- **Uit te voeren opdrachten**:
- a) Schrijf uit de tekst over beschermde soorten in het plangebied letterlijk alles over vanaf "De aanwezigheid van" tot en met "aan dit plan.".
- b) Ga verder met de tekst over beschermde soorten in het plangebied, aansluitend op de laatste zin ervan.

- **Tekstgedeelte**:
Het plangebied ligt binnen het gebied waar het "Soortenmanagementplan Oude Stad Tilburg" van toepassing is en gebruik gemaakt kan worden van de gebiedsontheffing voor huismus, gierzwaluw en vleermuizen. In voorliggend plan wordt voor de sloop van de aanwezige bebouwing gebruik gemaakt van deze gebiedsontheffing. Om te voldoen aan de ontheffingseisen zal men maatregelen in acht nemen. Deze maatregelen zijn enerzijds gericht op zorgvuldig werken en anderzijds op het creëren van vervangende verblijfplaatsen. (zie bijlage 18: gebiedsspecifiek ecologisch advies Fabriekskwartier.
In het plangebied zijn beplantingen aanwezig waar vogels in kunnen nestelen. Het gaat daarbij om vogelsoorten waarvan de nesten uitsluitend gedurende de broed- en nestperiode beschermd zijn. Vaste, jaarrond beschermde nesten zoals roofvogel- en roekennesten zijn niet aanwezig. Deze beplantingen zullen moeten worden verwijderd voor de geplande ontwikkeling. Negatieve effecten op broedende vogels dienen te worden voorkomen door begroeiingen waarin vogels kunnen nestelen te verwijderen buiten het broedseizoen. De periode van 15 maart tot 15 juli wordt over het algemeen beschouwd als broedseizoen. De Wet Natuurbescherming kent echter geen standaardperiode voor het broedseizoen, het gaat erom of er een broedgeval is. De genoemde periode kan daarom slechts als vuistregel worden gehanteerd.
De aanwezigheid van andere strenger beschermde plant- en diersoorten is op basis van habitatvoorkeur, de algemene verspreidingsgegevens (NDFF) en aanvullende onderzoek met voldoende zekerheid uit te sluiten. Hooguit zijn in het gebied soorten te verwachten waarvoor een provinciale vrijstelling geldt bij ruimtelijke ontwikkelingen, zoals huisspitsmuis, veldmuis, bosmuis, mol, gewone pad, bruine kikker etc. Tenslotte is voor alle soorten de wettelijke zorgplicht voor flora en fauna van kracht. In het kader van de zorgplicht zijn echter geen specifieke voorzorgsmaatregelen verbonden aan dit plan.

- **Getoonde gegevens**:
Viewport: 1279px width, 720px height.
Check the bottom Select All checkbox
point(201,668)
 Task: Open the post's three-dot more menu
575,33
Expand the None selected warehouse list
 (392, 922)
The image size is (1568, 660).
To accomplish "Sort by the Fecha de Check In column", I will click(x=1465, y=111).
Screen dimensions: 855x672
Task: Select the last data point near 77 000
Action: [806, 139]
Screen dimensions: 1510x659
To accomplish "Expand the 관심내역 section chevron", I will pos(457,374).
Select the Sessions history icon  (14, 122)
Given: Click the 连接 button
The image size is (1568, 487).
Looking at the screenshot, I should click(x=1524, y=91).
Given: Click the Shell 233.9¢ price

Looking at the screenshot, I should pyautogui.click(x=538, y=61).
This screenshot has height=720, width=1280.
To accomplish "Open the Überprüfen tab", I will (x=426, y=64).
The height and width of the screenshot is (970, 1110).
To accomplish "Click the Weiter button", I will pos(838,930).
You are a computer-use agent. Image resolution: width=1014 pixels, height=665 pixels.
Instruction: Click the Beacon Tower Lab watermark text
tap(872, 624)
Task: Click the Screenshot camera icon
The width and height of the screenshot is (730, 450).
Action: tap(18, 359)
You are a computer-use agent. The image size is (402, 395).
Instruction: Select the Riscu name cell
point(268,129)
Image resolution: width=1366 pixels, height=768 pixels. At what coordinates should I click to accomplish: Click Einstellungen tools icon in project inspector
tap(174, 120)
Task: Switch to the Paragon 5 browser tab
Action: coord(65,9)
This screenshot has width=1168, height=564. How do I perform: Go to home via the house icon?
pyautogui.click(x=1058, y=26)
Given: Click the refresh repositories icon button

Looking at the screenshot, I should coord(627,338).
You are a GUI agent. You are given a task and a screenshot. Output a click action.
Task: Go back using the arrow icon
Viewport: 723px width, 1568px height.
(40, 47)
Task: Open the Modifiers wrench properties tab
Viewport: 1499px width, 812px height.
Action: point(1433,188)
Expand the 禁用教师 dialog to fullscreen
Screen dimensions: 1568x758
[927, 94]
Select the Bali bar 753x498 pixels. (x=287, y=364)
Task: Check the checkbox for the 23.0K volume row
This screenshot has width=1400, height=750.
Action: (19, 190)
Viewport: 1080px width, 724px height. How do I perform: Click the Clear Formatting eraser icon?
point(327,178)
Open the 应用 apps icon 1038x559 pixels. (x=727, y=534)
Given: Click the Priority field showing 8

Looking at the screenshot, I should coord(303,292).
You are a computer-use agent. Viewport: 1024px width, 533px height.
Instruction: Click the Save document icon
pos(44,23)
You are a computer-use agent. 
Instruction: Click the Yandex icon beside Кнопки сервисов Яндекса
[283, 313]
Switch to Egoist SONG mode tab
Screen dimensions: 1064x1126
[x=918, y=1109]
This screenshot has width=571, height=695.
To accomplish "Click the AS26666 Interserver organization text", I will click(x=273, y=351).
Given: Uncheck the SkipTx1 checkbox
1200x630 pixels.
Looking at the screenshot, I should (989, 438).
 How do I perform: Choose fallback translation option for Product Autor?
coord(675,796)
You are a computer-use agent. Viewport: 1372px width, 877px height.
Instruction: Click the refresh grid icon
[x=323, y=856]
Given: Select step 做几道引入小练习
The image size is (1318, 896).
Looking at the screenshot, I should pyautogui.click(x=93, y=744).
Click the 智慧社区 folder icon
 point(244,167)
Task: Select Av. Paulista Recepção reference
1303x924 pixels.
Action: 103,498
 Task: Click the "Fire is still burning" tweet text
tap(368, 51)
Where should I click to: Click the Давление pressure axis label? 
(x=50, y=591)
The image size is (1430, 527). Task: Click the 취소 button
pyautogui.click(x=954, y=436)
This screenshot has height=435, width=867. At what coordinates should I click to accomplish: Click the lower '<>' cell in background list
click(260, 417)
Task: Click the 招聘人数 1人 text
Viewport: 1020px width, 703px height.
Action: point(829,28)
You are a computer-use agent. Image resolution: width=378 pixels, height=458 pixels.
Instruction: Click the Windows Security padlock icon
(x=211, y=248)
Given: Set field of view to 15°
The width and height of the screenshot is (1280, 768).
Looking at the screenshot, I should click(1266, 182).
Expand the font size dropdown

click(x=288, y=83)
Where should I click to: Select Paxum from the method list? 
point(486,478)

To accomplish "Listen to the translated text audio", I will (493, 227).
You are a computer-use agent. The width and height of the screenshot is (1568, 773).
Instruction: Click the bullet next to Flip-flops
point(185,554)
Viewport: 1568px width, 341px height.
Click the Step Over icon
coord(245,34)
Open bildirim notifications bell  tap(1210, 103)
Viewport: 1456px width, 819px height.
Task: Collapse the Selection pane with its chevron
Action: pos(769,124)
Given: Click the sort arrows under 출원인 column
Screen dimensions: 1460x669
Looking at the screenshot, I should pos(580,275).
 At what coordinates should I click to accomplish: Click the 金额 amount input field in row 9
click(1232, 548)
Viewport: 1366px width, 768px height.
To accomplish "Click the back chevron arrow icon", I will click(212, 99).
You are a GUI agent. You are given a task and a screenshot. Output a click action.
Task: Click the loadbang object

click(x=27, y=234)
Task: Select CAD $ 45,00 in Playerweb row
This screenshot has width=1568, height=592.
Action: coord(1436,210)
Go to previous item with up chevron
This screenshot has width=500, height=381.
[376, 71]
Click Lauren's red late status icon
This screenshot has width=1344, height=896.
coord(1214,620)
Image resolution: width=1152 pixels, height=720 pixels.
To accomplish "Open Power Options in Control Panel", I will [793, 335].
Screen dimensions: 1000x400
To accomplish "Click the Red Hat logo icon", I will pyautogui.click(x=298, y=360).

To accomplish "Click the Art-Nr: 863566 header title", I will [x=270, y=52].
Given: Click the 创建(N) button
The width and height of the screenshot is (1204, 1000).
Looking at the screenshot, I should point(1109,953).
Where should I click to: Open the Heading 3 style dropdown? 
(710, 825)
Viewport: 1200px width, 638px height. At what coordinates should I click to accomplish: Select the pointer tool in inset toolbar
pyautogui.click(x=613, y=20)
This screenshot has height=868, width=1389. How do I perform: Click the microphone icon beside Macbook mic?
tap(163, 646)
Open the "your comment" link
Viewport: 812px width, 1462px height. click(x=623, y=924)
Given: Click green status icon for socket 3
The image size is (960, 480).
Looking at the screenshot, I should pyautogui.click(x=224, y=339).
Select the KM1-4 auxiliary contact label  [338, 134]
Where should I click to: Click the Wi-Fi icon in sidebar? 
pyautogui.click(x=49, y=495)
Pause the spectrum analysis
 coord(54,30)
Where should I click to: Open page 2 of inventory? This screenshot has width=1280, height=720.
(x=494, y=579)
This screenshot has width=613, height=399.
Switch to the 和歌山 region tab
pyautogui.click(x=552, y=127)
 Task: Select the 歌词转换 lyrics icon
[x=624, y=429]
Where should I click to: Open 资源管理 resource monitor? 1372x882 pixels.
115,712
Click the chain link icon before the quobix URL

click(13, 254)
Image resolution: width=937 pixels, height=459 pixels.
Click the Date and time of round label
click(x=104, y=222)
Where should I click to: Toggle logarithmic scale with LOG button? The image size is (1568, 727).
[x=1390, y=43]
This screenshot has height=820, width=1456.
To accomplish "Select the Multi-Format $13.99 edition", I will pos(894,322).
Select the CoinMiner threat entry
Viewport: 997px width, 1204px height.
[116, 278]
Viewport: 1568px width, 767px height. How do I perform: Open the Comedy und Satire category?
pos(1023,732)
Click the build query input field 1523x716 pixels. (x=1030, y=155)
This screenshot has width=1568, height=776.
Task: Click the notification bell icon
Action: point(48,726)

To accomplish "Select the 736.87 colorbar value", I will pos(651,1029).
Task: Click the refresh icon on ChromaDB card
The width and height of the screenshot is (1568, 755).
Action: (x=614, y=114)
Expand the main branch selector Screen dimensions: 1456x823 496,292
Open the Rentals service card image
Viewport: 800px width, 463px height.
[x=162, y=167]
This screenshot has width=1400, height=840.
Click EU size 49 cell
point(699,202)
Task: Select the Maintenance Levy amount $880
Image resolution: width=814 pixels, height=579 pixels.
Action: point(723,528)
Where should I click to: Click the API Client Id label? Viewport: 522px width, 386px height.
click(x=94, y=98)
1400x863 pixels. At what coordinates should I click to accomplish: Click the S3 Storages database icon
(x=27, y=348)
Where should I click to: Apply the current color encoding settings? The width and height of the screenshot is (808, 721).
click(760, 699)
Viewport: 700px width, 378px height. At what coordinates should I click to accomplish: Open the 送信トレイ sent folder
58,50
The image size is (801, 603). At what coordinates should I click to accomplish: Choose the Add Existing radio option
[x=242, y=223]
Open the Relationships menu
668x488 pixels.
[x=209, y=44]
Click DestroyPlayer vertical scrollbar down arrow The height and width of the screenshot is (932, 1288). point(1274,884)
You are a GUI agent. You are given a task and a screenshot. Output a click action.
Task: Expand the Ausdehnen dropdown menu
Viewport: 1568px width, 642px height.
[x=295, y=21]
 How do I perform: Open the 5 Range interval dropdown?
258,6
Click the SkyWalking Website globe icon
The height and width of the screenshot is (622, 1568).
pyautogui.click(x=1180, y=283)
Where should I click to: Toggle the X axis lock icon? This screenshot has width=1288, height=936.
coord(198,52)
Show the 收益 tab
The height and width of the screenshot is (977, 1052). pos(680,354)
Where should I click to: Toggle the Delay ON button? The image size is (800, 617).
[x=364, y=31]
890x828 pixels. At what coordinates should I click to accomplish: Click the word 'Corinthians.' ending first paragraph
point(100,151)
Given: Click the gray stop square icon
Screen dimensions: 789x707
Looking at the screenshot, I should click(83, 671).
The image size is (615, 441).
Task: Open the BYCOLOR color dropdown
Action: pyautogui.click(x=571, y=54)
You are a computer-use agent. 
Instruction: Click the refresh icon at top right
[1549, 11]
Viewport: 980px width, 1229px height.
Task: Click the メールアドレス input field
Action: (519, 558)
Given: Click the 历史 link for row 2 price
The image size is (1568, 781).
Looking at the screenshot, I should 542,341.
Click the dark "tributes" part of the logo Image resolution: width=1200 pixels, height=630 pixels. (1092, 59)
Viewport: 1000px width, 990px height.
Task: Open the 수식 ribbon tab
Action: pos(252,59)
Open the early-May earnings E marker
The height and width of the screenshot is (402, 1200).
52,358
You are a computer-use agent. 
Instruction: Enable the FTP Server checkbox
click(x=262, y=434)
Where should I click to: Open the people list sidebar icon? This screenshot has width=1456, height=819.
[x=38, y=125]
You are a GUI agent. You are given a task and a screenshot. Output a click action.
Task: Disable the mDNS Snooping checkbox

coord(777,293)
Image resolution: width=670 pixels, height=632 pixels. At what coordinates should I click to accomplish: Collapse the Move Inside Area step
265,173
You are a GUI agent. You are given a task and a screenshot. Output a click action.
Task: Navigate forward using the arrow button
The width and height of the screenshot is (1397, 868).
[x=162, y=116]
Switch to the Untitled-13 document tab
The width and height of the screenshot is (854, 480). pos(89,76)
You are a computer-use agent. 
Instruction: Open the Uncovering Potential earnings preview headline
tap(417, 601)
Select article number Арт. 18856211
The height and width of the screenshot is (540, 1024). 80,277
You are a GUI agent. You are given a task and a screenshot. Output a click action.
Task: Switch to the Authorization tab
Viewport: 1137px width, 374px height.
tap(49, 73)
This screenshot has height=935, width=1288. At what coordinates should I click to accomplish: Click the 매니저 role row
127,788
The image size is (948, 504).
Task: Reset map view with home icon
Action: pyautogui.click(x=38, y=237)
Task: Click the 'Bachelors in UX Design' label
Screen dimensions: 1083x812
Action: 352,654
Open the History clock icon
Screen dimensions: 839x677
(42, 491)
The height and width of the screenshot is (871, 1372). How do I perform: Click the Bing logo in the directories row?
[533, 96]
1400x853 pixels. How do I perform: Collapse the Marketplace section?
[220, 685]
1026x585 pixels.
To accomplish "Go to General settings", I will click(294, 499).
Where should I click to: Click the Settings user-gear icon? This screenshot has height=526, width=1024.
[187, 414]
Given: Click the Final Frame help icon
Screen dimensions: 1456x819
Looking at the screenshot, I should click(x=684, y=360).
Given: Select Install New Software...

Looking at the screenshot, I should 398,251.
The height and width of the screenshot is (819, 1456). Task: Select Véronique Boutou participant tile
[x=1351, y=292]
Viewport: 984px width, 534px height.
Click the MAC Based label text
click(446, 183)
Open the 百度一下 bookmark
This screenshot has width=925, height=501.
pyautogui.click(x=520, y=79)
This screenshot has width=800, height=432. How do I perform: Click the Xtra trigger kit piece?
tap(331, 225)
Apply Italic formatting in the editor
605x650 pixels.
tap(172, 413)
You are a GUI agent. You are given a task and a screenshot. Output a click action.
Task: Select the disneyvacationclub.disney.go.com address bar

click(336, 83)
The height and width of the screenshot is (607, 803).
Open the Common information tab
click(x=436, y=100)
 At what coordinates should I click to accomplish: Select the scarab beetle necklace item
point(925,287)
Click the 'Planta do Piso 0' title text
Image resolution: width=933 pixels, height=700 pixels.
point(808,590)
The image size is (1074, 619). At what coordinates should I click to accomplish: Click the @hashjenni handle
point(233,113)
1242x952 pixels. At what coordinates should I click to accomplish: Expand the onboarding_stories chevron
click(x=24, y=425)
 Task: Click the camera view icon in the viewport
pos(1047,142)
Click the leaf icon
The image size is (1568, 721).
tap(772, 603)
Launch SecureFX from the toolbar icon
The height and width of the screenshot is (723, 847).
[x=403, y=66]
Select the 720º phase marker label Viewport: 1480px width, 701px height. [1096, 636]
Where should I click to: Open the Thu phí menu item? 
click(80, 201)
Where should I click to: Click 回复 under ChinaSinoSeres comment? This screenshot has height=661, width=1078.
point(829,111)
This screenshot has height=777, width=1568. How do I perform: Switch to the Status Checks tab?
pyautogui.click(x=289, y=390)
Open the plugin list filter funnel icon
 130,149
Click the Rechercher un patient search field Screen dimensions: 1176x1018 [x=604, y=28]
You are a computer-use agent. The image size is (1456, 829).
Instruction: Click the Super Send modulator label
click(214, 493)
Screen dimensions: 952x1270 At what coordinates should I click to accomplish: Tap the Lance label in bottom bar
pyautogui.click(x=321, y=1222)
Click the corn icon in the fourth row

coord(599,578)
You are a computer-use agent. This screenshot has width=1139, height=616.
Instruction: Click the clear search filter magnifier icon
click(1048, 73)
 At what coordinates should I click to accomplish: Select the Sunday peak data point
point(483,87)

- **Uitwerking opdrachten**:
- a)
De aanwezigheid van andere strenger beschermde plant- en diersoorten is op basis van habitatvoorkeur, de algemene verspreidingsgegevens (NDFF) en aanvullende onderzoek met voldoende zekerheid uit te sluiten. Hooguit zijn in het gebied soorten te verwachten waarvoor een provinciale vrijstelling geldt bij ruimtelijke ontwikkelingen, zoals huisspitsmuis, veldmuis, bosmuis, mol, gewone pad, bruine kikker etc. Tenslotte is voor alle soorten de wettelijke zorgplicht voor flora en fauna van kracht. In het kader van de zorgplicht zijn echter geen specifieke voorzorgsmaatregelen verbonden aan dit plan.

- b)
Conclusie
Ten aanzien van de gebiedenbescherming zijn er geen belemmeringen om het project uit te voeren. Voor de soortenbescherming wordt aangehaakt op de gebiedsgerichte onthefing. Ten aanzien van de soorten zal er een ecologisch werkprotocol moeten worden opgesteld met daarin de uitwerking van de te nemen maatregelen.
Hoofdstuk 5 Wateraspecten
5.1 Bestaand watersysteem
De belangrijkste kenmerken van het plangebied zijn weergegeven in tabel 1. Het te ontwikkelen plangebied betreft een deel van één kadastraal perceel en is in de bestaande situatie in gebruik en deels verhard.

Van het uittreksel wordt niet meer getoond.